_GOAL OF THE EXERCISE_
Stop after the line containing "Task: Click the Base"; retype every line of the data before it exactly, starting from the first.

_DATA FOR REVIEW_
_ _ _ _

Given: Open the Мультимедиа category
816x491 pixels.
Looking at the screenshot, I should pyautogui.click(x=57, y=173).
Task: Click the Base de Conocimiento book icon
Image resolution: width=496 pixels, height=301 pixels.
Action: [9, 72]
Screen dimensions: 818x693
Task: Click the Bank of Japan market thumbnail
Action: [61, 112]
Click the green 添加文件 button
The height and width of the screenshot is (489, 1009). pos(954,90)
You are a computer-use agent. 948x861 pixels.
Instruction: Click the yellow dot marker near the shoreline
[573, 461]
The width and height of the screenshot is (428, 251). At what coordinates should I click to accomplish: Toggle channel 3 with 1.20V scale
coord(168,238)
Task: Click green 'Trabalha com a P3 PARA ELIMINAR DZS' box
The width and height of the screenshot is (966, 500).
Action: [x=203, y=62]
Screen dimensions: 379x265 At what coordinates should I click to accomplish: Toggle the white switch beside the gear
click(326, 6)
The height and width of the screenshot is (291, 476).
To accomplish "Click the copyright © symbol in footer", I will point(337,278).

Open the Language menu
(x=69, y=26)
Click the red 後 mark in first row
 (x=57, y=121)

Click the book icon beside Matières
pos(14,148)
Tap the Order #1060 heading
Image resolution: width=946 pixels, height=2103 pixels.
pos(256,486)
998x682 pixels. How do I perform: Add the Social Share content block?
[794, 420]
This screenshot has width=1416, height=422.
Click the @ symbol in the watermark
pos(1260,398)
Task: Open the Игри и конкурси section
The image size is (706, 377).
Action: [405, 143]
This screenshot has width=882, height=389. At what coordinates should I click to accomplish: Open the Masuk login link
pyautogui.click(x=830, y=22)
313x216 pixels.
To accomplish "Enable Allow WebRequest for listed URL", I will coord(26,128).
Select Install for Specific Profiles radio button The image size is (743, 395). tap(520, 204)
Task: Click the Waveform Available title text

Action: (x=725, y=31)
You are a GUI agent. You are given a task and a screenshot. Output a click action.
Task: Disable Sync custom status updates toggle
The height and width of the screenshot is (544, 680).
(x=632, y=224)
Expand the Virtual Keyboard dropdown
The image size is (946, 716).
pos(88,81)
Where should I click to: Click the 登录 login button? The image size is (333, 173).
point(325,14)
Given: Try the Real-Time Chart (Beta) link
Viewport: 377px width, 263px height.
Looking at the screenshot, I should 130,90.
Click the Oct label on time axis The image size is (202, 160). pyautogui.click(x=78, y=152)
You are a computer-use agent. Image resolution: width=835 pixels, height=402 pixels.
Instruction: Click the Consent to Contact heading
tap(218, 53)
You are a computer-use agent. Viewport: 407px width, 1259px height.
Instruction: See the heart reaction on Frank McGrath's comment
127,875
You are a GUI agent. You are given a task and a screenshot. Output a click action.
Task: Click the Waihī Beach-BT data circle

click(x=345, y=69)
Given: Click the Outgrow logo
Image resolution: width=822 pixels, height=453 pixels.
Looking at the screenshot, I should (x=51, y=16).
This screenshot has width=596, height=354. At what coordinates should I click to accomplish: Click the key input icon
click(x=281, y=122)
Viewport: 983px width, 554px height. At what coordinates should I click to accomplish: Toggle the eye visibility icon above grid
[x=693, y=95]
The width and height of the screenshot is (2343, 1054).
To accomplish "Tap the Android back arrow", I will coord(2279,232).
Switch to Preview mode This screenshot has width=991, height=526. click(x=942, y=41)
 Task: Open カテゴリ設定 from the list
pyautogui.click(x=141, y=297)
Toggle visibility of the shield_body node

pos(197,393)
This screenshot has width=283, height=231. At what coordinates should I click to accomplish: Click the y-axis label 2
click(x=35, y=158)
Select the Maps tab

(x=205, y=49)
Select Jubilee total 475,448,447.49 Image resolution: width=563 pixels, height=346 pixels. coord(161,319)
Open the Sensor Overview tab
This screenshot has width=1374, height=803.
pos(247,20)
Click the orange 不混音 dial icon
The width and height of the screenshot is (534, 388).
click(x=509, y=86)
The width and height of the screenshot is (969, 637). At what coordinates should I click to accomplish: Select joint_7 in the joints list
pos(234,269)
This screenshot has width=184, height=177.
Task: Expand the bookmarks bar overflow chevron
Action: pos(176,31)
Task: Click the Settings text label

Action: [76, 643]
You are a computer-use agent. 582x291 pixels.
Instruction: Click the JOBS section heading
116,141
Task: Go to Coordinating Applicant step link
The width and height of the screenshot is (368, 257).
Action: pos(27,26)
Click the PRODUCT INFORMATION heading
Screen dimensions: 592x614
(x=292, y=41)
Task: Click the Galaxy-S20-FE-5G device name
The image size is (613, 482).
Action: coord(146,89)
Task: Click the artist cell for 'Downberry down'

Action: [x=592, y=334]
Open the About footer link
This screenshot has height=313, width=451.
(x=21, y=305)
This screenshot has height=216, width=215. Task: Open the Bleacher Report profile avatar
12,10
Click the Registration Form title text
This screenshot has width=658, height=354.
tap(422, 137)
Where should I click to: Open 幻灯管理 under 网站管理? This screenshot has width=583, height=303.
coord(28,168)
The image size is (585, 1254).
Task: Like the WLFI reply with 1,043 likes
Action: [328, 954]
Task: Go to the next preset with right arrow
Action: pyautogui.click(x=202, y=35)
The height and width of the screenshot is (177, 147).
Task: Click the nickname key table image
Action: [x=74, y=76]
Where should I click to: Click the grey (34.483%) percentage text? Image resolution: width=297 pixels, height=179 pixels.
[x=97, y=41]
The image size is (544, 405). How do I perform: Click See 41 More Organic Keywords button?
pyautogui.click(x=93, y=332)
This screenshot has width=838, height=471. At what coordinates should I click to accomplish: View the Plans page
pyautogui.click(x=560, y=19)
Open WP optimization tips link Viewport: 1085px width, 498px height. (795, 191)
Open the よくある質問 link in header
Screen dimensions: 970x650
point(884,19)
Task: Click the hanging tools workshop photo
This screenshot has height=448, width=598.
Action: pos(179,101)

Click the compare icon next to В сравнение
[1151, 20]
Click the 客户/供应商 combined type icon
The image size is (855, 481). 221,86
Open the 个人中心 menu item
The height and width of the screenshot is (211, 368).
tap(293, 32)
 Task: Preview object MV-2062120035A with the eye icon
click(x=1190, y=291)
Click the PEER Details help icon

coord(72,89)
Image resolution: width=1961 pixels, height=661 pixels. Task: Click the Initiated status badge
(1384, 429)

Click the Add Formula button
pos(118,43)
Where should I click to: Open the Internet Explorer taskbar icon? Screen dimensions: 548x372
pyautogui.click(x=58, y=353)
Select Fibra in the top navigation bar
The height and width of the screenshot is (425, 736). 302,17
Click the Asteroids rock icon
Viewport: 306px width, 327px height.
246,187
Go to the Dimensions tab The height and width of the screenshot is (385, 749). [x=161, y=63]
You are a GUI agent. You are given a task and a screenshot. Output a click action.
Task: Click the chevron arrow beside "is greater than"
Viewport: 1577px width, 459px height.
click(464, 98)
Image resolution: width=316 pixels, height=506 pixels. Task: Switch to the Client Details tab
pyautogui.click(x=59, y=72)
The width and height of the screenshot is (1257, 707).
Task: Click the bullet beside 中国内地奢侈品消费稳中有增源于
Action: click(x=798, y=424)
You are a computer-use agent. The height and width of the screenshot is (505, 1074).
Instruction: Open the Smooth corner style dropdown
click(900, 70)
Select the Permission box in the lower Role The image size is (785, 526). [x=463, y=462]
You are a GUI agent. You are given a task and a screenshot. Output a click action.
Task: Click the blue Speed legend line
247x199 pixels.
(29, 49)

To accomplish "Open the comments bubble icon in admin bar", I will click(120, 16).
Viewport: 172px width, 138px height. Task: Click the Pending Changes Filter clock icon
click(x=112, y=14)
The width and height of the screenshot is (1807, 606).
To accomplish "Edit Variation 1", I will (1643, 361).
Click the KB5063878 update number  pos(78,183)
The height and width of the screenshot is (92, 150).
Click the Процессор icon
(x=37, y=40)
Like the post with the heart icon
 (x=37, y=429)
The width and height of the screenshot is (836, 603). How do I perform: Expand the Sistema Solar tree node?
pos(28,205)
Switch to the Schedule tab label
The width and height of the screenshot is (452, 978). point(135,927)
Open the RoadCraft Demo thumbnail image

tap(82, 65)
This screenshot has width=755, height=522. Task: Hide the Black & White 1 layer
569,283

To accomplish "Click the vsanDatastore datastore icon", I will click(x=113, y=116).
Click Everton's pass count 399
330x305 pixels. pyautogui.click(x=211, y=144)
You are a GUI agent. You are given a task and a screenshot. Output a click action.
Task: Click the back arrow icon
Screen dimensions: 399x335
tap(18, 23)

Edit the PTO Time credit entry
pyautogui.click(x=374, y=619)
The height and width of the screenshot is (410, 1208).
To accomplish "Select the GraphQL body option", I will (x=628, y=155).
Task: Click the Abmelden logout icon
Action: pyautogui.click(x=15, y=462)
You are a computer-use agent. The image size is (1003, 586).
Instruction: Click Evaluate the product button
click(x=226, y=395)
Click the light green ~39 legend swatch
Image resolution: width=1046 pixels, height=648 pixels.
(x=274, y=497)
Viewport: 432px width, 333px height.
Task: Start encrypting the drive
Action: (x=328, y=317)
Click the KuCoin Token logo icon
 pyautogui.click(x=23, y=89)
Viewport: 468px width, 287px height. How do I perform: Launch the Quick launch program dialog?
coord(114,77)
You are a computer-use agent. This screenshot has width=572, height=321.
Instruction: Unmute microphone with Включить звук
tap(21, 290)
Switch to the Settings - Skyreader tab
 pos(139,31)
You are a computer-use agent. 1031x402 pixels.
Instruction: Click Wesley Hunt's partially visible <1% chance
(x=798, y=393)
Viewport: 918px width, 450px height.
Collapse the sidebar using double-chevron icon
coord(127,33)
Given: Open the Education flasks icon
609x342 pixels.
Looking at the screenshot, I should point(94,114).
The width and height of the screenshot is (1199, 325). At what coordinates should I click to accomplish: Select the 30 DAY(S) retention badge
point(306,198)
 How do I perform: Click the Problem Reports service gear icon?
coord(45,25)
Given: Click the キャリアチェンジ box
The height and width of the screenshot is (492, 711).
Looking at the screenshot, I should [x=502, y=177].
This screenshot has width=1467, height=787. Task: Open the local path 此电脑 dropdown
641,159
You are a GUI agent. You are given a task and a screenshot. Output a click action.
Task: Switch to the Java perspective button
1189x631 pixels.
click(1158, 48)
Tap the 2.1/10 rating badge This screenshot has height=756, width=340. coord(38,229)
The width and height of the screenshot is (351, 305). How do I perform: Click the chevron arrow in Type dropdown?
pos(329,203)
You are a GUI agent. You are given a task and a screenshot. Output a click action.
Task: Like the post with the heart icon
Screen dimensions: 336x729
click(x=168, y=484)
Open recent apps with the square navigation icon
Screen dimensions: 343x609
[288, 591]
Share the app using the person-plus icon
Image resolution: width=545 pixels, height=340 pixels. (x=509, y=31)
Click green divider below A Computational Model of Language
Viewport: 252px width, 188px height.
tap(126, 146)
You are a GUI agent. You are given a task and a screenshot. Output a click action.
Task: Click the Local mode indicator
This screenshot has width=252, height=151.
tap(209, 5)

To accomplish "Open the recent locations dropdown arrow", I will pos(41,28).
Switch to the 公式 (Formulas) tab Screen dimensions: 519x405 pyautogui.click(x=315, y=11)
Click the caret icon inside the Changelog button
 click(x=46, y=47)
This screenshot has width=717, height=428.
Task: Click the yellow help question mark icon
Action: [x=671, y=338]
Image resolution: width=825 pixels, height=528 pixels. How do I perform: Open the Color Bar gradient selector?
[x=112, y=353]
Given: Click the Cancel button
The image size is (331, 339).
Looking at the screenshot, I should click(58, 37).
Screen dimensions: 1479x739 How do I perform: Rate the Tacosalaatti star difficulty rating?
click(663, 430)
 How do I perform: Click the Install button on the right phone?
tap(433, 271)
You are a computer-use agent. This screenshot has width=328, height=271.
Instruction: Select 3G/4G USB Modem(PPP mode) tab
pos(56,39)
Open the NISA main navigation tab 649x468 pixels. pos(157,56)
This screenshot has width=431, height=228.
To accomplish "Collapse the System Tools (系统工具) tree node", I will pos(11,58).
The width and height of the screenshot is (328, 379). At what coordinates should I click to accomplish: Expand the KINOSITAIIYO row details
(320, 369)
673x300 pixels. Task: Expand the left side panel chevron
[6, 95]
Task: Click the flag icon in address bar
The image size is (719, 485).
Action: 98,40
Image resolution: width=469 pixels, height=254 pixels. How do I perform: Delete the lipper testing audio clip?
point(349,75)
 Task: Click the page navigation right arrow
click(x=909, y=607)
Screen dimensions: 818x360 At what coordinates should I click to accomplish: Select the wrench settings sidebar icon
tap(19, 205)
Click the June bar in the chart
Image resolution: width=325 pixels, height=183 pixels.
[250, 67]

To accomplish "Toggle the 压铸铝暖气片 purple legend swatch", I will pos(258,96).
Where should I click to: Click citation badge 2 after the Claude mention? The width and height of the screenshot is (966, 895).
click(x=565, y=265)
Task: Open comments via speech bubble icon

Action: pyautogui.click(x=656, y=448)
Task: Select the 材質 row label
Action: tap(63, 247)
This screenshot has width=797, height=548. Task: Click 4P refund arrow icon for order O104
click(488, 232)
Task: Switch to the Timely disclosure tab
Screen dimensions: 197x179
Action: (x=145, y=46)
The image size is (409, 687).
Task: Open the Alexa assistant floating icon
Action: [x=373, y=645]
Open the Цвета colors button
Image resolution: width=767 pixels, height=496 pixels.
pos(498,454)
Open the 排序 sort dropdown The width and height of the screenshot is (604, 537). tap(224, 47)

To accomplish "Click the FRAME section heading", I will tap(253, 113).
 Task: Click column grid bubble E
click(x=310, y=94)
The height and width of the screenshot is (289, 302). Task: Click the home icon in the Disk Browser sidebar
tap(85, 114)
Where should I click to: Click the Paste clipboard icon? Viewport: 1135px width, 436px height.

_ _ _ _

_TASK OUTPUT_
Given: Open the Мультимедиа category
816x491 pixels.
Looking at the screenshot, I should pyautogui.click(x=57, y=173).
Task: Click the Base de Conocimiento book icon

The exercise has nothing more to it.